G.P.93 Study of a novel autosomal dominant spinocerebellar ataxia

Abstract

Abstract The spinocerebellar ataxias are a clinically and genetically heterogeneous group of neurodegenerative disorders. There are currently 18 known disease genes and nine other loci that have been associated with autosomal dominant spinocerebellar ataxia. Because of this genetic heterogeneity, a large number of cases still go without a genetic diagnosis. The family under investigation is a four-generation family of Anglo-Saxon lineage, with eight known affected members. The phenotype is of an autosomal dominant spinocerebellar ataxia, with evidence of anticipation. The initial symptom is gait ataxia, followed within 5 years by slurring dysarthria, saccadic interruption of eye movements, intention tremor, and clumsy hand movements.
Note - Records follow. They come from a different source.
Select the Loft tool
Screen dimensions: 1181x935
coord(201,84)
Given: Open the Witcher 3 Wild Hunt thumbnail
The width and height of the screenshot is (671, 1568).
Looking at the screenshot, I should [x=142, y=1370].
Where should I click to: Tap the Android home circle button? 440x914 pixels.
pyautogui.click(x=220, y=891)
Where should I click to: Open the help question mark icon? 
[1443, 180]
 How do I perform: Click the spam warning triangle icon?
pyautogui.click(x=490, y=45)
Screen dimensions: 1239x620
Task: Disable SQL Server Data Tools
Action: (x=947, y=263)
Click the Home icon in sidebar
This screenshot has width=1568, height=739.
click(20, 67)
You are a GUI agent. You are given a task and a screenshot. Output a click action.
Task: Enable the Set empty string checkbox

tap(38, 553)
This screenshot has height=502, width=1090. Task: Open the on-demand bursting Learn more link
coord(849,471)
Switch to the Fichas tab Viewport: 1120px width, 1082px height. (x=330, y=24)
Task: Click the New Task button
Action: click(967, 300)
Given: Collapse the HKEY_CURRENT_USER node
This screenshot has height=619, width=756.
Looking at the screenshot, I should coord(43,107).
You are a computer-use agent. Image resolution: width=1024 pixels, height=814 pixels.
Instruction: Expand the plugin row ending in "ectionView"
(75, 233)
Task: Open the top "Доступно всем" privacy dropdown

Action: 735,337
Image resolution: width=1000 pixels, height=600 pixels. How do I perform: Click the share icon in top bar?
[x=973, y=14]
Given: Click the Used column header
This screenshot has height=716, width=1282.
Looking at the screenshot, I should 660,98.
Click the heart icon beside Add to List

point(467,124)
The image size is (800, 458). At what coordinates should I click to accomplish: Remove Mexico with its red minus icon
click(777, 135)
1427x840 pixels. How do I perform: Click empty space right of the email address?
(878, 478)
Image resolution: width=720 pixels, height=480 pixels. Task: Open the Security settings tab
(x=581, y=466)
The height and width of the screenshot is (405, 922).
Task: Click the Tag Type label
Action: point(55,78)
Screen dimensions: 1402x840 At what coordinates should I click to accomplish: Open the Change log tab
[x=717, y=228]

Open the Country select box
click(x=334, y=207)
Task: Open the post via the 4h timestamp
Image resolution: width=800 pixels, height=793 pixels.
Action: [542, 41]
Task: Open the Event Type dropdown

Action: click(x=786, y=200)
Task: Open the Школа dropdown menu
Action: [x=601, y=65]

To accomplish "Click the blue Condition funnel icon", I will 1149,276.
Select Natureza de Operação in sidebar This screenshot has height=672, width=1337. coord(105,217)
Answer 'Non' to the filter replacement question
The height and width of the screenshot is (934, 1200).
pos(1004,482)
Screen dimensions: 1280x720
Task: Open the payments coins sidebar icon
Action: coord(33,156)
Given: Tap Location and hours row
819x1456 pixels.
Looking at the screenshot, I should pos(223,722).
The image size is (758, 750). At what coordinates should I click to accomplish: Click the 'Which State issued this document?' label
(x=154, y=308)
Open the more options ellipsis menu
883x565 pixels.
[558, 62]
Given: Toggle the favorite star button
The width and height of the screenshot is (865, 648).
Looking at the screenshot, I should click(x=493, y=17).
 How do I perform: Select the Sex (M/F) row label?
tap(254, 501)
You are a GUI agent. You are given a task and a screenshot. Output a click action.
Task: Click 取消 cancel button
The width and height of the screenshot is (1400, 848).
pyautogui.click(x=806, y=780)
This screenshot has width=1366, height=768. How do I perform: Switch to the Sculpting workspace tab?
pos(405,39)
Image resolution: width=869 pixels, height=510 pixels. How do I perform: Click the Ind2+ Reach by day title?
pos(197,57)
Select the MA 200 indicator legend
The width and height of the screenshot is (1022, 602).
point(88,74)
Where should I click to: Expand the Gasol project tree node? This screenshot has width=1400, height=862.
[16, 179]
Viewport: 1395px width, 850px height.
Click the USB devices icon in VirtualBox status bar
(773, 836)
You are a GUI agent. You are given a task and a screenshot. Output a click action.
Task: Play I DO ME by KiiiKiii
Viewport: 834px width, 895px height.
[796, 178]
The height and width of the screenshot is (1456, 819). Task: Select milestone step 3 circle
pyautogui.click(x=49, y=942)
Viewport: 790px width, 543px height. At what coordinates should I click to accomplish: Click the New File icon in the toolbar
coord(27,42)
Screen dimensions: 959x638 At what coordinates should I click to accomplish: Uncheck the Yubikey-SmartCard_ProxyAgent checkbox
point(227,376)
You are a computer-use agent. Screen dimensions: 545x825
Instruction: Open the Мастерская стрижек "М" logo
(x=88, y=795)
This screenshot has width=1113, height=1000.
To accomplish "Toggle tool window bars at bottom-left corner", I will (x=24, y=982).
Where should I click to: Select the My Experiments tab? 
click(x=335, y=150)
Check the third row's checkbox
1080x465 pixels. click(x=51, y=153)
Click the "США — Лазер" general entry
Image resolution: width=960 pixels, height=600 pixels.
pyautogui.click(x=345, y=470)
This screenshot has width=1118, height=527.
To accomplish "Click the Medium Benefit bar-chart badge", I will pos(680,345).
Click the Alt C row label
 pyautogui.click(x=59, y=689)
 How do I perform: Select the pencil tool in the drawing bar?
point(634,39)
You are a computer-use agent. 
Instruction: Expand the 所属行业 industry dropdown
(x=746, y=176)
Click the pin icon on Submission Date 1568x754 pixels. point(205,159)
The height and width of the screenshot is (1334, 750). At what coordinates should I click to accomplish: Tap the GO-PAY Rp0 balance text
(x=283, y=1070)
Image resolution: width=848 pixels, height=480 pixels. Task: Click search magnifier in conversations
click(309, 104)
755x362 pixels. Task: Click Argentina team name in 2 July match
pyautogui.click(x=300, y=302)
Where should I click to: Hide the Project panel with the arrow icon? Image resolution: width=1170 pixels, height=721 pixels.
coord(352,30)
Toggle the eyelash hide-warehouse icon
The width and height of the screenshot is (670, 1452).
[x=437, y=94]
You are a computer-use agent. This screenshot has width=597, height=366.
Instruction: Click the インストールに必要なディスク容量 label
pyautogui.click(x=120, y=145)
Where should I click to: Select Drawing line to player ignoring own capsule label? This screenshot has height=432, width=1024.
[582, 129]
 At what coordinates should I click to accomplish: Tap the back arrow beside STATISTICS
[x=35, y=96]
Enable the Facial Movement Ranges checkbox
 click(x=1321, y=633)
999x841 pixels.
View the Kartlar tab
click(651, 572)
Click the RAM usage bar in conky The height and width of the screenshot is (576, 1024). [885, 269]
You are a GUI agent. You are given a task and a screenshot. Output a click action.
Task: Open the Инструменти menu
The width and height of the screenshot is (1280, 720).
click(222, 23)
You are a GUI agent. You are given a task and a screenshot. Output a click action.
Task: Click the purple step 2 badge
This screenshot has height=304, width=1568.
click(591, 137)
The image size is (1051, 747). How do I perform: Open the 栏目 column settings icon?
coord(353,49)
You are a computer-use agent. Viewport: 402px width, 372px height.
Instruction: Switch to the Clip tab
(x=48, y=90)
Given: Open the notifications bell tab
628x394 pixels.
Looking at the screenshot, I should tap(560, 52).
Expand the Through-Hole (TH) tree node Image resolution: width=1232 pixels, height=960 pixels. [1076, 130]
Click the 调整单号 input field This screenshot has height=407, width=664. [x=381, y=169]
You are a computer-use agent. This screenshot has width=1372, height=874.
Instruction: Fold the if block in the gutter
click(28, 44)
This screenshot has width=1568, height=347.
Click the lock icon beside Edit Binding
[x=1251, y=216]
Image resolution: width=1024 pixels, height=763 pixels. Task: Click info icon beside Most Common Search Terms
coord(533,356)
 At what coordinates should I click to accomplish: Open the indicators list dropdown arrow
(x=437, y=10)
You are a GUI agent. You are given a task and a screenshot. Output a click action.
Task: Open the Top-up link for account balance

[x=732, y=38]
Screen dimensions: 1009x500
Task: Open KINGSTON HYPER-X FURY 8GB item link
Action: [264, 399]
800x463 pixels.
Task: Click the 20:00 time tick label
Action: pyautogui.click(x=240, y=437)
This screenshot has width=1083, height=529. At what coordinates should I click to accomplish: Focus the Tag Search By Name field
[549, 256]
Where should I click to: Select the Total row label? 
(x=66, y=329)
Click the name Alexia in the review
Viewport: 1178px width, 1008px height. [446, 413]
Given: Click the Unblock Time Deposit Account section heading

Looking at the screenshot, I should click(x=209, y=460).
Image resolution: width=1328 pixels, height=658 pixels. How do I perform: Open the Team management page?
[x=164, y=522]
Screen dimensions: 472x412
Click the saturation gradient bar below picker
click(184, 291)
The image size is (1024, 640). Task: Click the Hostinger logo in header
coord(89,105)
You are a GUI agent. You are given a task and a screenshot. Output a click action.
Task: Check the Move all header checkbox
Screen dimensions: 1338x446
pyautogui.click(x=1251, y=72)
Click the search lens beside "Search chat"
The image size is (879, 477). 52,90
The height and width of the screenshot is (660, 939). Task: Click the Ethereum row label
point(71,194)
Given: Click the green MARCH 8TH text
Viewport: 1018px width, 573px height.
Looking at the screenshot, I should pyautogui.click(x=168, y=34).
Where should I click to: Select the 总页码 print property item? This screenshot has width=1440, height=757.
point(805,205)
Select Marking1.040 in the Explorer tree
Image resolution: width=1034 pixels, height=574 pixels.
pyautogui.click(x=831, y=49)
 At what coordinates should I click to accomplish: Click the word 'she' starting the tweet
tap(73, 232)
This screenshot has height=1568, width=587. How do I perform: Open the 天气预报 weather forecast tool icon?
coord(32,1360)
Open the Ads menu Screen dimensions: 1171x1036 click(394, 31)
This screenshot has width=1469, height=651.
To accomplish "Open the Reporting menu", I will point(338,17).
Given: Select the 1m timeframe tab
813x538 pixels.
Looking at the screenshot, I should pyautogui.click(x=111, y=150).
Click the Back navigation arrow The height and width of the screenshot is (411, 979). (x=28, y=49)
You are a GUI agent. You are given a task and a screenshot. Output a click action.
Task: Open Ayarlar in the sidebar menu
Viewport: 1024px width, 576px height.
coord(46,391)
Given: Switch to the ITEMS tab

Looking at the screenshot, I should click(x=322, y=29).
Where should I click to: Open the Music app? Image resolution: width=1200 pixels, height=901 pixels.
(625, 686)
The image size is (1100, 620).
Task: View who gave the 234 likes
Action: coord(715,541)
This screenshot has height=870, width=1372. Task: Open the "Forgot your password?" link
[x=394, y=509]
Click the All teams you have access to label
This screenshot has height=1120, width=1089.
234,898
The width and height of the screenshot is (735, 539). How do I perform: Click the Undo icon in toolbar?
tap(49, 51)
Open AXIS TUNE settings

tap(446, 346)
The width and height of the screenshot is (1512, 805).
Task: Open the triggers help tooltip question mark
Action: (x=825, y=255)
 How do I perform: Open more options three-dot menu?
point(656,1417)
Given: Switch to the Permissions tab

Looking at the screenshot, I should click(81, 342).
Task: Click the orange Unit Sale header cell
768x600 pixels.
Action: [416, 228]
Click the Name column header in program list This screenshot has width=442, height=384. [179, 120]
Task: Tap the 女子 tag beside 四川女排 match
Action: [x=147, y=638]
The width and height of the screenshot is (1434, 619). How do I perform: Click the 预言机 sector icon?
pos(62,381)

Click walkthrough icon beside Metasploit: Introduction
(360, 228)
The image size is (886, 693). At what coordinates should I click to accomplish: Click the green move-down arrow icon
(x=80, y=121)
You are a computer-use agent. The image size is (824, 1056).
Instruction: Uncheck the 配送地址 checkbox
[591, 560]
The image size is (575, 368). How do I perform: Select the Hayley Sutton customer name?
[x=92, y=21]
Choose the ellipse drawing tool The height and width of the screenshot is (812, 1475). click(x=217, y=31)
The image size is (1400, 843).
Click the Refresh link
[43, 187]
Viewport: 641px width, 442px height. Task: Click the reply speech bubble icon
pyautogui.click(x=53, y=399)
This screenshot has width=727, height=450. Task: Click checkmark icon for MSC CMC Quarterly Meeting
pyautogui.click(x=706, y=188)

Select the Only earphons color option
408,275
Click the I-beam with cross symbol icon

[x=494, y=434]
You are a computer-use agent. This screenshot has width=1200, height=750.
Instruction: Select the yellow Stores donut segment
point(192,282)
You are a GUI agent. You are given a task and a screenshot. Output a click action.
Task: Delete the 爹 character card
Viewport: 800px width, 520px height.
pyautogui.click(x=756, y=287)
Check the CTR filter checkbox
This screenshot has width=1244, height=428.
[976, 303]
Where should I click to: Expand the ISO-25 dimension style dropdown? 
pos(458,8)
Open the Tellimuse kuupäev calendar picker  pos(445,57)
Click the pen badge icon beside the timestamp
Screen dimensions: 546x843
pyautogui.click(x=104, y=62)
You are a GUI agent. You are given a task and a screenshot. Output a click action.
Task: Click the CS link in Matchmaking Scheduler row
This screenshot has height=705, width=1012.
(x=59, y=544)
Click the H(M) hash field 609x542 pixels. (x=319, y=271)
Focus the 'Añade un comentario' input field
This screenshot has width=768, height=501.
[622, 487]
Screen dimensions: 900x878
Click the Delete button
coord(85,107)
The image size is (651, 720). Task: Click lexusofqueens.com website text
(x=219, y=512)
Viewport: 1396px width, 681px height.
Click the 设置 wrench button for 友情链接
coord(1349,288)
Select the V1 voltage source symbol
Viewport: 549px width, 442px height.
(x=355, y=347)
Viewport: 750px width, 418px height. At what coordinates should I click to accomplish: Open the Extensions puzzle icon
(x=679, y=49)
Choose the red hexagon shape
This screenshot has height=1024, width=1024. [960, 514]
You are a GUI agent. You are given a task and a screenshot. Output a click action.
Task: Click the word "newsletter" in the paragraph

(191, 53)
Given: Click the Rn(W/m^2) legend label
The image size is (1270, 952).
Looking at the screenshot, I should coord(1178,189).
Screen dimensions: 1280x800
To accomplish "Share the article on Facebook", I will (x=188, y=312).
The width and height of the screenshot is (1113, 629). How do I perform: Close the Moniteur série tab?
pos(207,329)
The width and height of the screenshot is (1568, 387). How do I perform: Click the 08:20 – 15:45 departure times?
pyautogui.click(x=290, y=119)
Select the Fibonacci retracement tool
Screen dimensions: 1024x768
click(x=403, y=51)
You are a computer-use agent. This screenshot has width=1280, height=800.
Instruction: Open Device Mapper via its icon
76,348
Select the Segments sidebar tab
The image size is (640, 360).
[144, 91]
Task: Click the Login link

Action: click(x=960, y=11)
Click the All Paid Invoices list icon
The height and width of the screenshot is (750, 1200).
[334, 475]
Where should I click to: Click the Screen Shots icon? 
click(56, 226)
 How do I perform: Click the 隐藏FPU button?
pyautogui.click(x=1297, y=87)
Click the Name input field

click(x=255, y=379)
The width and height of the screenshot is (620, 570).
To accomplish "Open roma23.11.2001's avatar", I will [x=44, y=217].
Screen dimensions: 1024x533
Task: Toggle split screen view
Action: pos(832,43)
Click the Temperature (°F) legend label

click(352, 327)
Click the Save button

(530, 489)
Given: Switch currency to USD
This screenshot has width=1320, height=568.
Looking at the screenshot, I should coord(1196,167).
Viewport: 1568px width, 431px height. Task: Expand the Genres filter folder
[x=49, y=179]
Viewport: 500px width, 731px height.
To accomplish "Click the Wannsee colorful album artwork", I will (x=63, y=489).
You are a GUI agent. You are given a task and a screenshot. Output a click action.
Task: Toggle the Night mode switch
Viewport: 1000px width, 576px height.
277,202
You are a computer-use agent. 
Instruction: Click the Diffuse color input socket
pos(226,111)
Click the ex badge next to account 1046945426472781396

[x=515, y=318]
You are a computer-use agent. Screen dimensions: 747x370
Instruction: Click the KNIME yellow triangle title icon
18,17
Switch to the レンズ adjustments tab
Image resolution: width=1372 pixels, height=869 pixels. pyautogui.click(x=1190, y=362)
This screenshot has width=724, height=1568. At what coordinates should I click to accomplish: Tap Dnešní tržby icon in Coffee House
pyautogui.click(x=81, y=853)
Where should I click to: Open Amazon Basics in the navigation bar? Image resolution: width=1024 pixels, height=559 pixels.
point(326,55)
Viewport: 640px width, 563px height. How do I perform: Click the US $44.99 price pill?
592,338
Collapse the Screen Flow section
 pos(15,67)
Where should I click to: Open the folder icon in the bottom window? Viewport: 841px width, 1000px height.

There is evidence of long tract involvement with increased deep tendon reflexes in the legs and urinary urgency. There is progression of all the symptoms, with the second generation requiring a wheelchair by 70 years, and the third generation by 50 years. Progressive atrophy of the cerebellum, brain stem and cerebellar peduncles develops on MRI. All other investigations were within normal limits. Molecular testing for trinucleotide repeat expansions for SCA 1, 2, 3, 6, 7, 8 and 17 was negative. We then used SNP-based linkage analysis to attempt to identify the causative locus in the family. SNP linkage analysis excluded all known autosomal dominant spinocerebellar ataxia disease genes except for SCA8 (already excluded) and (SCA10). SCA10 has not as yet been excluded. However, mutations in this gene have only been reported in families of South American or Mexican descent, and the phenotype is usually complicated with seizures and mood disorders, unlike our family. The SCA 19/22, 21 and 29 loci were not excluded. Thus, the disease in our family is either caused by a novel disease gene, or it is the first SCA10 family outside of South America and Mexico to be described.